The Sadies: New Seasons

By Team JamBase Nov 4, 2007 12:00 am PDT

By: Shain Shapiro

This is confusing stuff because I know The Sadies well. We share the same hometown and I have seen them perform dozens of times, both alone and with a cast of legendary characters. Yet, in New Seasons (Yep Roc), the quartet’s first studio release in three years and follow-up to the brilliant double set In Concert, is lacking. Instead of driving home urgent, intrusive melodies alongside razor sharp alternative country, folk and bluegrass, here The Sadies prefer to keep things mild and relaxed, restrained even. While this does create a few good songs, overall, it falls short. The Sadies are not a band based on ballads, and while they can write a few with the best of them, their power lies in their ferocity, a trait absent on New Seasons.

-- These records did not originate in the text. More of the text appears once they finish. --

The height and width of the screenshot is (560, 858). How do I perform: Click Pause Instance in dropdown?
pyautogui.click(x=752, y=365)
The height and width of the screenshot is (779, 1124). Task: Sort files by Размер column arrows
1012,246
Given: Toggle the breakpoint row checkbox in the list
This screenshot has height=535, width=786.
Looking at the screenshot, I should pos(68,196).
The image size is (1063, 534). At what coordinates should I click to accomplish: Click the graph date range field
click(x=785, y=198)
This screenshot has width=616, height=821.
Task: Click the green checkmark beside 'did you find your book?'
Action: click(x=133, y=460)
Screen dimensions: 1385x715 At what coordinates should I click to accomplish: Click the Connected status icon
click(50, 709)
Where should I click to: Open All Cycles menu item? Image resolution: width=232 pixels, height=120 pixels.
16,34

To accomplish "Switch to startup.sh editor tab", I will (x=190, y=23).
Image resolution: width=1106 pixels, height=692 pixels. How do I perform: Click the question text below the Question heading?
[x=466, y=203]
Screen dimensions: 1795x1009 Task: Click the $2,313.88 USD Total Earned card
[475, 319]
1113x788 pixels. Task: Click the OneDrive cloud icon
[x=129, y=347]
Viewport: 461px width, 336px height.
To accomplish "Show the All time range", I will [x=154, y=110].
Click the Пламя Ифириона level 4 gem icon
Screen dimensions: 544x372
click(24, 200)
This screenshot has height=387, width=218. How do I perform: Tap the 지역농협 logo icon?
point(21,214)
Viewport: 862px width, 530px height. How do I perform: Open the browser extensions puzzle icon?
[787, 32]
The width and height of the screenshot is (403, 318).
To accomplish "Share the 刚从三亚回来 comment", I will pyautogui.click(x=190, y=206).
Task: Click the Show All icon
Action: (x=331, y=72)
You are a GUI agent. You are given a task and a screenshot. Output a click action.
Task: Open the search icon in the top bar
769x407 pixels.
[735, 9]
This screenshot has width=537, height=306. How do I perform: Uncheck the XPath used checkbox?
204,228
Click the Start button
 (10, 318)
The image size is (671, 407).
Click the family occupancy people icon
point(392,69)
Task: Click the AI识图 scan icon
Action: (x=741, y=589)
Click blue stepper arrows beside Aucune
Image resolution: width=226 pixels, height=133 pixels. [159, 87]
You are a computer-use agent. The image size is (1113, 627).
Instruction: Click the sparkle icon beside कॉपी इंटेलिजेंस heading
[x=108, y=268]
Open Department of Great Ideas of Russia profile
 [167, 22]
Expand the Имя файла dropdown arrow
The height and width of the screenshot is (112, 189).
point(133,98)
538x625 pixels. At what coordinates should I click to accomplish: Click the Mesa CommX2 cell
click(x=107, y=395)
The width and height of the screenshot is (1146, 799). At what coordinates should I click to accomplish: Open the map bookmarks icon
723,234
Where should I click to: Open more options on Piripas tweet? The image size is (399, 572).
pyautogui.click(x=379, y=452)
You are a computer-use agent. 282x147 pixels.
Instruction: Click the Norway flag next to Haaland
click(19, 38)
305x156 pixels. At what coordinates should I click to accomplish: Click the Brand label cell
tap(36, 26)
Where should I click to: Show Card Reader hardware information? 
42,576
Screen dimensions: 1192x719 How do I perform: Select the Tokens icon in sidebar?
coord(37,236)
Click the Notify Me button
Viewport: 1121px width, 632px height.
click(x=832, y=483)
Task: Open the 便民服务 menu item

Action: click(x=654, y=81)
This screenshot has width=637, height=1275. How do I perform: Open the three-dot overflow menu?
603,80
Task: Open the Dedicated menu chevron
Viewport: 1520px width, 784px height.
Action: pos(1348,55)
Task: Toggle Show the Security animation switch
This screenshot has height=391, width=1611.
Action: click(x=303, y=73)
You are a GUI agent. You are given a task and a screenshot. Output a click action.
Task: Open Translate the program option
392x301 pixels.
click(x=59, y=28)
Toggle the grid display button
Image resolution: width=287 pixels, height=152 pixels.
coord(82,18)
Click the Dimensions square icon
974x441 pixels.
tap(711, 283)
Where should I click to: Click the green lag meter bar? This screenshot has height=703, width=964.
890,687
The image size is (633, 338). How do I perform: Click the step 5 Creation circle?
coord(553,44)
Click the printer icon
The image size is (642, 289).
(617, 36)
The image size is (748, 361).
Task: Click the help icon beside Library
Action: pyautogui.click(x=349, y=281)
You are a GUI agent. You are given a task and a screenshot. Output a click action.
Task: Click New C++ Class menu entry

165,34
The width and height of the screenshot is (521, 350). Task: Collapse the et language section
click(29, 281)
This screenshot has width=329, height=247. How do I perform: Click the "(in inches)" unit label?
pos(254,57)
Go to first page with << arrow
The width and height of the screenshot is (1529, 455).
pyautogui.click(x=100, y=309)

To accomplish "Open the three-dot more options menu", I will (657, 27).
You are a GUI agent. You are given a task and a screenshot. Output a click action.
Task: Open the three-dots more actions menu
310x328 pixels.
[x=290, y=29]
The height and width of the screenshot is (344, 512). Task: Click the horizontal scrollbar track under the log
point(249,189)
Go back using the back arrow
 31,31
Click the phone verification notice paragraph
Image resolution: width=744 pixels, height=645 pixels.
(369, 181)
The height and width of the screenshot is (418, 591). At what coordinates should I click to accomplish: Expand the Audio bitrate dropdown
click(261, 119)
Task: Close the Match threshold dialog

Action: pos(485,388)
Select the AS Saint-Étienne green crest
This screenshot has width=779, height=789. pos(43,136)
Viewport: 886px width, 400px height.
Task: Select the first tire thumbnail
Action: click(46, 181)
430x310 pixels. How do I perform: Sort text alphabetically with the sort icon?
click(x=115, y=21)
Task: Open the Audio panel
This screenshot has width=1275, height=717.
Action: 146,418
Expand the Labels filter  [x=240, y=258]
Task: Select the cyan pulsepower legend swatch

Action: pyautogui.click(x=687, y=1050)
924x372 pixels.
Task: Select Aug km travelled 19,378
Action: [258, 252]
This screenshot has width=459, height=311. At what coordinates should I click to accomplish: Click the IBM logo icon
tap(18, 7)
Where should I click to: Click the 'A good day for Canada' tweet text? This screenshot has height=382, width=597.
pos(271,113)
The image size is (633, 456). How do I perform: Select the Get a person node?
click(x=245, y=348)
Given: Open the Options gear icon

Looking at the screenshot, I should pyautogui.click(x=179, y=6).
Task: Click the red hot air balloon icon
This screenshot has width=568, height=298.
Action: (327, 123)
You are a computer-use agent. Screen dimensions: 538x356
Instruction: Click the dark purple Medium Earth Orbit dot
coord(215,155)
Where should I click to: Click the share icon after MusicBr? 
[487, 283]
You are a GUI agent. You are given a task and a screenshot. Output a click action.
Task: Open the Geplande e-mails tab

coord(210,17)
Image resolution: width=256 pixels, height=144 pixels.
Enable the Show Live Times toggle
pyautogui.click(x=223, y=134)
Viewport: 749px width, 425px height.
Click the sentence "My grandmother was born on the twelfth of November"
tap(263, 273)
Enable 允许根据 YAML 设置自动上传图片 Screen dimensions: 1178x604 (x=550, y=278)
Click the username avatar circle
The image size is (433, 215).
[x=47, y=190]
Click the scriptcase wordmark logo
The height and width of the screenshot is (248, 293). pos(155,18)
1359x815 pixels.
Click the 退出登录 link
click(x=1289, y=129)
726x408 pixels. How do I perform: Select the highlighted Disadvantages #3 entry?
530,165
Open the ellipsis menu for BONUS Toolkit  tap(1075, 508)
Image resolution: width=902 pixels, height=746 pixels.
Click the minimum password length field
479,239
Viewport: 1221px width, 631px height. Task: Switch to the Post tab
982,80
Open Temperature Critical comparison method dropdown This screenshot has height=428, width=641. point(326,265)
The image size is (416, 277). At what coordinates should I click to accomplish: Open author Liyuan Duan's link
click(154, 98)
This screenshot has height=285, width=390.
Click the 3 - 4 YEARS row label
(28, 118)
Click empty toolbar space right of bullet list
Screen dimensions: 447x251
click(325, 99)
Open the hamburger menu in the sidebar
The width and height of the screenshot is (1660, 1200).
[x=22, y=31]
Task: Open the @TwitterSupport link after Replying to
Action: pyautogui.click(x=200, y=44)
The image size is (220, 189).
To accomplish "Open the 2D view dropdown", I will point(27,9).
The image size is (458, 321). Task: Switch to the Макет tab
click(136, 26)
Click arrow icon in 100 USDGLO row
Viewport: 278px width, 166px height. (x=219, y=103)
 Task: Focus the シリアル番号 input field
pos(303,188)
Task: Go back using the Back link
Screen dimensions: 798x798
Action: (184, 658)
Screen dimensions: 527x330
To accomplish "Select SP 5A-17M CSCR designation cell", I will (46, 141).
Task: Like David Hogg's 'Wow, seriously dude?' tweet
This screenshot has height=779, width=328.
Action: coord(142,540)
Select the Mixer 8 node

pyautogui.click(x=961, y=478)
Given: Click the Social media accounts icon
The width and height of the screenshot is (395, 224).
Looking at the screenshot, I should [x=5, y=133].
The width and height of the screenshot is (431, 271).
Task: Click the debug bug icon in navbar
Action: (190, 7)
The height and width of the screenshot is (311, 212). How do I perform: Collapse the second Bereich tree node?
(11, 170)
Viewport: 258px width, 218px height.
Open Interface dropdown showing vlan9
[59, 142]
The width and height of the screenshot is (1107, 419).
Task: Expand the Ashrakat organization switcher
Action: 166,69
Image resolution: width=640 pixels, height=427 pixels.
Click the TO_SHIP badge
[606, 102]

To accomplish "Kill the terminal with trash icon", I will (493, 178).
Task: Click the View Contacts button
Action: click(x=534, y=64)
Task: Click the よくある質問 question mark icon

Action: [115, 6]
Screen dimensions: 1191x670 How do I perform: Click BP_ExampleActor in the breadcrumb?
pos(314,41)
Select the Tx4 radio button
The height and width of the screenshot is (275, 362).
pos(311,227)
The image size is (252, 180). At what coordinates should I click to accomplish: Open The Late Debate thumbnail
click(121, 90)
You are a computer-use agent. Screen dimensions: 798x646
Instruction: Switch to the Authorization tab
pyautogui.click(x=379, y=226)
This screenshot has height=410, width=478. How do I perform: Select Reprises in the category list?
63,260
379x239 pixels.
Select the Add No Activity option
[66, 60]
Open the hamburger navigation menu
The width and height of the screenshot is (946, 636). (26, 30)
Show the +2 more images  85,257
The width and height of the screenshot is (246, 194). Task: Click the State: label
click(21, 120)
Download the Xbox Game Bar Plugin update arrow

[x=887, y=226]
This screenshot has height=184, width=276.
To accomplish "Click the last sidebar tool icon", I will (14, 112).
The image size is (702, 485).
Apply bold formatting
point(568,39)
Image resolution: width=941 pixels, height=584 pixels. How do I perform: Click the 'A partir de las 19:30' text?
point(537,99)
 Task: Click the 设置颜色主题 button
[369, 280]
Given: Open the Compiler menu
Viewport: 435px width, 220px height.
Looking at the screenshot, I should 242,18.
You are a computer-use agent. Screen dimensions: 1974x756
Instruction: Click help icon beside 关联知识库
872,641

Both Gary Louris from The Jayhawks and Howe Gelb of Giant Sand contribute extensively here, the former on production duties and the latter on keys, resulting in a record that sounds more like The Jayhawks and Giant Sand than The Sadies. “Yours To Discover,” the motto of Ontario’s tourist council, and “The Land Between” are both good songs but lack any kind of substance or anything worth writing home about. Both flirt with plaintive pop progressions with a veneer of alternative country and fragile vocal melodies, but as a whole do not fit with the ethos The Sadies have solidified over the course of their previous five albums.

There is no fat to chew on here, and the songs are worse off as a result. “What’s Left Behind” and “My Heart of Wood” are much of the same as above. If there was no context to overcome, these could be decent songs on their own, but as additions to The Sadies’ canon they cannot keep up with the ghouls of the past. Whimsy has never been a trait this band excels at, and its overarching affect on this new season does not fit. Something is not right here.

Only the opening two cuts, “Introduction” and “The First Inquisition,” along with “Wolf Tones” take up where In Concert left off, rolling through jagged hills of alternative country before settling in uncomfortable waters perfect for Travis Good‘s brooding vocals to tread in. However, the rest does not match up with the norm – a norm I am too engrossed in to accept anything new on this matter. Yet, maybe I have missed the point entirely. This is by no means a bad set of songs. It does not struggle with finding its voice or constructing worthwhile melodies. It’s that it could be so much more that confuses me.